Extracted entries Block Start

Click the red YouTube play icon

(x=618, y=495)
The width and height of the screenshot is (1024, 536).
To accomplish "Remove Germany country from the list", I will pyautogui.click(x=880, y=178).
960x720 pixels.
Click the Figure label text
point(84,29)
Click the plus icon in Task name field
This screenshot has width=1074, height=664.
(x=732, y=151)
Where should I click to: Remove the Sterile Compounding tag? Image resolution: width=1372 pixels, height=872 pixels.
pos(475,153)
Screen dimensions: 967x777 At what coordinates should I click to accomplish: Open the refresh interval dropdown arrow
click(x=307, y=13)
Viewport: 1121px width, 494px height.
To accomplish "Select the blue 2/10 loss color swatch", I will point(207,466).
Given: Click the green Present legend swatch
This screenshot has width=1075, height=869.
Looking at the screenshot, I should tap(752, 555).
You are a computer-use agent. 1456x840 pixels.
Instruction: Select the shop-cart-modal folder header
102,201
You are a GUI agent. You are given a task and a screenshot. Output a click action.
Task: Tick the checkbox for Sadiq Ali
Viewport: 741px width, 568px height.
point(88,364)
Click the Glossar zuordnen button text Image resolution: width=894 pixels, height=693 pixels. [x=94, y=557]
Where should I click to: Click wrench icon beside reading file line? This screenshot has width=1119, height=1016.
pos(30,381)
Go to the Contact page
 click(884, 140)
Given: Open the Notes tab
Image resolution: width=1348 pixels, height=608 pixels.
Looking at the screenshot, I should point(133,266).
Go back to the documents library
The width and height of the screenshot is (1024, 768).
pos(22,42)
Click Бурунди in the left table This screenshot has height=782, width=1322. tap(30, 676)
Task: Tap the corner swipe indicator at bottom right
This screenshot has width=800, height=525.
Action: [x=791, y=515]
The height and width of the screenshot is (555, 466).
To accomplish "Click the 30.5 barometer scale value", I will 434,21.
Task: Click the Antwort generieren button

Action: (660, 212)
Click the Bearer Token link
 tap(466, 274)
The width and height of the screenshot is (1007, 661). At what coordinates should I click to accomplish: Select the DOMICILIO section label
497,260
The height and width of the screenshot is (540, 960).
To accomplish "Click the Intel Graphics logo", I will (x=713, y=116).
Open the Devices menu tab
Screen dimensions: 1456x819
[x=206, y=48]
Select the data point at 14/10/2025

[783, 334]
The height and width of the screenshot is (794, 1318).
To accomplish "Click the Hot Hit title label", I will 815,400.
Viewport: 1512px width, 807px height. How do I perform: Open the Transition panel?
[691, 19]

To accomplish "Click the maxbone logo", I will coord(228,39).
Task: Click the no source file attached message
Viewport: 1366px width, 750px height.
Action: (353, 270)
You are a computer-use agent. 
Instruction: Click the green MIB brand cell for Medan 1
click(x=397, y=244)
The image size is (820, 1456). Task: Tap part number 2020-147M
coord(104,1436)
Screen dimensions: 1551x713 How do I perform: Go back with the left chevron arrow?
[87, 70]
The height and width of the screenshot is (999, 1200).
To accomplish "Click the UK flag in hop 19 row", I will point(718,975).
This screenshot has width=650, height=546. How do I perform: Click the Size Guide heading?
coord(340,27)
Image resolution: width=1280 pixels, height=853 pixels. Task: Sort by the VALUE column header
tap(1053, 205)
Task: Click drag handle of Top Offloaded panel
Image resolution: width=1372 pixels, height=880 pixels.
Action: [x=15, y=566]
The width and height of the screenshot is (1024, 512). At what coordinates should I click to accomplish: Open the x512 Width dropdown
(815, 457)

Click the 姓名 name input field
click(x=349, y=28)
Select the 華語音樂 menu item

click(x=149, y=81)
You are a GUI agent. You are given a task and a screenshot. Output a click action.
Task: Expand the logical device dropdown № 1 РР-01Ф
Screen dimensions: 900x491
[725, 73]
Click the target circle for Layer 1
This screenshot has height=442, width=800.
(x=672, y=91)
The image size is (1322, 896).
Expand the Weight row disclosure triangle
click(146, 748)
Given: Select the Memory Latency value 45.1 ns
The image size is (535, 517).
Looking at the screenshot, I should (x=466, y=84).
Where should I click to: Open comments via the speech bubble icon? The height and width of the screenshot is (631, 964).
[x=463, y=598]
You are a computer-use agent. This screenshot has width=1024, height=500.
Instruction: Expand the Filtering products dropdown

Extracted entries Block End

*Problem details*. Reproduce each line of the entries in which the word "swatch" is found.

*Answer for this exercise*.
To accomplish "Select the blue 2/10 loss color swatch", I will point(207,466).
Given: Click the green Present legend swatch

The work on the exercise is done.